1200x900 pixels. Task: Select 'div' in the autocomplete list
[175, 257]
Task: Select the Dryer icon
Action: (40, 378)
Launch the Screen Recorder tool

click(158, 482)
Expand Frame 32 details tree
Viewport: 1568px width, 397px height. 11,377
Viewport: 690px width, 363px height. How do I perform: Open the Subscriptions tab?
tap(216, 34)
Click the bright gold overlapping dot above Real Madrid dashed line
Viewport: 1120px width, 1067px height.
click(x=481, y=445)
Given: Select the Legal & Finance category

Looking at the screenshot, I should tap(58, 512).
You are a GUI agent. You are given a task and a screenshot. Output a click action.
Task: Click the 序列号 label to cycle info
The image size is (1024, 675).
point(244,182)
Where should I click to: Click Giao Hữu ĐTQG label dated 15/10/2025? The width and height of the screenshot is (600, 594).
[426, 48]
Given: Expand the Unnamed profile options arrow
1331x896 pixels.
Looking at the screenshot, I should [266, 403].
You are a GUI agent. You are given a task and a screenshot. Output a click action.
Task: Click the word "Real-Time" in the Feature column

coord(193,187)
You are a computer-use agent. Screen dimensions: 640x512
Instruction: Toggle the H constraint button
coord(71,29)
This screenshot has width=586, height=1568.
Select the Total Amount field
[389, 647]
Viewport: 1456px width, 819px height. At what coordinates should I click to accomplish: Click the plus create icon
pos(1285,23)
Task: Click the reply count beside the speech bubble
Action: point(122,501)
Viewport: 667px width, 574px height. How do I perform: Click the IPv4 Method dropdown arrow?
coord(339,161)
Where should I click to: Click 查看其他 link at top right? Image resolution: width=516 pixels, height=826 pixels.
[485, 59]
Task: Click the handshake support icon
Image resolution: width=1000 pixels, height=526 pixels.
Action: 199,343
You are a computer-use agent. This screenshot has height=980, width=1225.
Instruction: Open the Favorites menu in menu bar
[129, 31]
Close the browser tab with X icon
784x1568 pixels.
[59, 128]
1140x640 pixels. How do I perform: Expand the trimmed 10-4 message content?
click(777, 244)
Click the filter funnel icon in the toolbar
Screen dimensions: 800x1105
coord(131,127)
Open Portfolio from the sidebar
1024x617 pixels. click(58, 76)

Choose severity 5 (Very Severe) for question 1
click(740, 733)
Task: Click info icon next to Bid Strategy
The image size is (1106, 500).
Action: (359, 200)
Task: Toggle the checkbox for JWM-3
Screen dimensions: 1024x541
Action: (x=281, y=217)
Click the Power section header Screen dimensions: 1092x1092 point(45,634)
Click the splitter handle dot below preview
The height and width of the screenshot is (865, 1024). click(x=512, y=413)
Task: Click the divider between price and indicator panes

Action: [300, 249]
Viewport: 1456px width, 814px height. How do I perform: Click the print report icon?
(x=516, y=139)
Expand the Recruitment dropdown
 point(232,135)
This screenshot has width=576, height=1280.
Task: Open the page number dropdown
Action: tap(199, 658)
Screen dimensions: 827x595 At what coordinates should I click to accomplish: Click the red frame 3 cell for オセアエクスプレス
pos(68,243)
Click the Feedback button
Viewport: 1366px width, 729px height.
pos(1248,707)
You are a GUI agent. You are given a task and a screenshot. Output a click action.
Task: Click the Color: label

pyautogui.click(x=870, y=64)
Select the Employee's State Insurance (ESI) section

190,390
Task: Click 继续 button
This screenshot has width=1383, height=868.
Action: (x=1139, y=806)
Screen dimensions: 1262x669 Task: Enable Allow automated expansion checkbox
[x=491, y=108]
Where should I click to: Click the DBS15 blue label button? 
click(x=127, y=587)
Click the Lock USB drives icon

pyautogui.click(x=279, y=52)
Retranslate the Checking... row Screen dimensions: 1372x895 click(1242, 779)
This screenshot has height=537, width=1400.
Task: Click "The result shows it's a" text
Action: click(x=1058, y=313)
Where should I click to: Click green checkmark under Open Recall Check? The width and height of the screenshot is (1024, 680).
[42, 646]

------------------------------

Please give the listing again exactly, line for line.

▶ Answer space:
1200x900 pixels. Task: Select 'div' in the autocomplete list
[175, 257]
Task: Select the Dryer icon
Action: (40, 378)
Launch the Screen Recorder tool

click(158, 482)
Expand Frame 32 details tree
Viewport: 1568px width, 397px height. 11,377
Viewport: 690px width, 363px height. How do I perform: Open the Subscriptions tab?
tap(216, 34)
Click the bright gold overlapping dot above Real Madrid dashed line
Viewport: 1120px width, 1067px height.
click(x=481, y=445)
Given: Select the Legal & Finance category

Looking at the screenshot, I should tap(58, 512).
You are a GUI agent. You are given a task and a screenshot. Output a click action.
Task: Click the 序列号 label to cycle info
The image size is (1024, 675).
point(244,182)
Where should I click to: Click Giao Hữu ĐTQG label dated 15/10/2025? The width and height of the screenshot is (600, 594).
[426, 48]
Given: Expand the Unnamed profile options arrow
1331x896 pixels.
Looking at the screenshot, I should [266, 403].
You are a GUI agent. You are given a task and a screenshot. Output a click action.
Task: Click the word "Real-Time" in the Feature column

coord(193,187)
You are a computer-use agent. Screen dimensions: 640x512
Instruction: Toggle the H constraint button
coord(71,29)
This screenshot has width=586, height=1568.
Select the Total Amount field
[389, 647]
Viewport: 1456px width, 819px height. At what coordinates should I click to accomplish: Click the plus create icon
pos(1285,23)
Task: Click the reply count beside the speech bubble
Action: point(122,501)
Viewport: 667px width, 574px height. How do I perform: Click the IPv4 Method dropdown arrow?
coord(339,161)
Where should I click to: Click 查看其他 link at top right? Image resolution: width=516 pixels, height=826 pixels.
[485, 59]
Task: Click the handshake support icon
Image resolution: width=1000 pixels, height=526 pixels.
Action: 199,343
You are a computer-use agent. This screenshot has height=980, width=1225.
Instruction: Open the Favorites menu in menu bar
[129, 31]
Close the browser tab with X icon
784x1568 pixels.
[59, 128]
1140x640 pixels. How do I perform: Expand the trimmed 10-4 message content?
click(777, 244)
Click the filter funnel icon in the toolbar
Screen dimensions: 800x1105
coord(131,127)
Open Portfolio from the sidebar
1024x617 pixels. click(58, 76)

Choose severity 5 (Very Severe) for question 1
click(740, 733)
Task: Click info icon next to Bid Strategy
The image size is (1106, 500).
Action: (359, 200)
Task: Toggle the checkbox for JWM-3
Screen dimensions: 1024x541
Action: (x=281, y=217)
Click the Power section header Screen dimensions: 1092x1092 point(45,634)
Click the splitter handle dot below preview
The height and width of the screenshot is (865, 1024). click(x=512, y=413)
Task: Click the divider between price and indicator panes

Action: [300, 249]
Viewport: 1456px width, 814px height. How do I perform: Click the print report icon?
(x=516, y=139)
Expand the Recruitment dropdown
 point(232,135)
This screenshot has width=576, height=1280.
Task: Open the page number dropdown
Action: tap(199, 658)
Screen dimensions: 827x595 At what coordinates should I click to accomplish: Click the red frame 3 cell for オセアエクスプレス
pos(68,243)
Click the Feedback button
Viewport: 1366px width, 729px height.
pos(1248,707)
You are a GUI agent. You are given a task and a screenshot. Output a click action.
Task: Click the Color: label

pyautogui.click(x=870, y=64)
Select the Employee's State Insurance (ESI) section

190,390
Task: Click 继续 button
This screenshot has width=1383, height=868.
Action: (x=1139, y=806)
Screen dimensions: 1262x669 Task: Enable Allow automated expansion checkbox
[x=491, y=108]
Where should I click to: Click the DBS15 blue label button? 
click(x=127, y=587)
Click the Lock USB drives icon

pyautogui.click(x=279, y=52)
Retranslate the Checking... row Screen dimensions: 1372x895 click(1242, 779)
This screenshot has height=537, width=1400.
Task: Click "The result shows it's a" text
Action: click(x=1058, y=313)
Where should I click to: Click green checkmark under Open Recall Check? The width and height of the screenshot is (1024, 680).
[42, 646]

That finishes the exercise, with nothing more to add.